4. **Calculate sin and cos:** Now that we have x, y, and r, we can find sin and cos!
* $$\sin \theta = \frac{y}{r}$$
So, $$\sin \theta = \frac{-1}{\sqrt{26}}$$
To make it look nicer (we call this rationalizing the denominator), we multiply the top and bottom by $$\sqrt{26}$$:
$$\sin \theta = \frac{-1 \times \sqrt{26}}{\sqrt{26} \times \sqrt{26}} = -\frac{\sqrt{26}}{26}$$

* $$\cos \theta = \frac{x}{r}$$
So, $$\cos \theta = \frac{5}{\sqrt{26}}$$
Again, let's rationalize the denominator:
$$\cos \theta = \frac{5 \times \sqrt{26}}{\sqrt{26} \times \sqrt{26}} = \frac{5\sqrt{26}}{26}$$

And that's how we get them! It's all about drawing a little imaginary triangle and using those relationships.

Alternative answer

Answer: $$\sin \theta = -\frac{\sqrt{26}}{26}$$
$$\cos \theta = \frac{5\sqrt{26}}{26}$$ Explain
This is a question about <finding trigonometric values using the tangent and quadrant information>. The solving step is:

First, let's think about what tan, sin, and cos mean! We can imagine a point (x, y) on a circle in the coordinate plane.
* `tan(theta)` is like y/x.
* `sin(theta)` is like y/r (where r is the distance from the origin to the point).
* `cos(theta)` is like x/r.

We are given that `tan(theta) = -1/5`. This means y/x = -1/5.
We also know that the angle `theta` is in Quadrant IV. In Quadrant IV, the x-values are positive, and the y-values are negative.
So, we can think of x = 5 and y = -1.

Next, we need to find 'r' (the distance from the origin to our point (5, -1)). We can use the Pythagorean theorem, just like finding the hypotenuse of a right triangle: `x² + y² = r²`.
Plug in our x and y values:
`5² + (-1)² = r²`
`25 + 1 = r²`
`26 = r²`
So, `r = √26` (r is always positive, like a distance).

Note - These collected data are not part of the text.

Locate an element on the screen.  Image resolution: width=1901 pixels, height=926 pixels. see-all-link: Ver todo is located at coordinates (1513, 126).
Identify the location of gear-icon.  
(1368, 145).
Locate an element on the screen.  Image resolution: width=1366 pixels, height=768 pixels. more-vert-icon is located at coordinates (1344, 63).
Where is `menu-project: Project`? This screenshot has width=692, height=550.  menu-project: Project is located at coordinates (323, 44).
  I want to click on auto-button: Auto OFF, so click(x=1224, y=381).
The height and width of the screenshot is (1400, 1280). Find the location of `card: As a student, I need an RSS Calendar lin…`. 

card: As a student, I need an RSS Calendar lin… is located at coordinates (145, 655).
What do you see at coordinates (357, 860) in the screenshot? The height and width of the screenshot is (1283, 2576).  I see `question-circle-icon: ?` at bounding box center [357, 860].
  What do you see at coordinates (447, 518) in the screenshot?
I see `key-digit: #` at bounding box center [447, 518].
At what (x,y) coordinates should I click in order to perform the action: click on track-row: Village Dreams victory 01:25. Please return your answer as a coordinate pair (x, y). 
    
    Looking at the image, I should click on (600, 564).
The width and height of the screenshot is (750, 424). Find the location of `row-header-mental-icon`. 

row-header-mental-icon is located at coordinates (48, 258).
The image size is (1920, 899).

Now we can find `sin(theta)` and `cos(theta)`:
`sin(theta) = y/r = -1/√26`
To make it look nicer, we can multiply the top and bottom by `√26`:
`sin(theta) = (-1 * √26) / (√26 * √26) = -√26 / 26`

`cos(theta) = x/r = 5/√26`
Again, make it look nicer by multiplying the top and bottom by `√26`:
`cos(theta) = (5 * √26) / (√26 * √26) = 5√26 / 26`

Let's double-check our signs! In Quadrant IV, `sin` should be negative and `cos` should be positive. Our answers `(-√26 / 26)` for sin and `(5√26 / 26)` for cos match this, so we're good to go!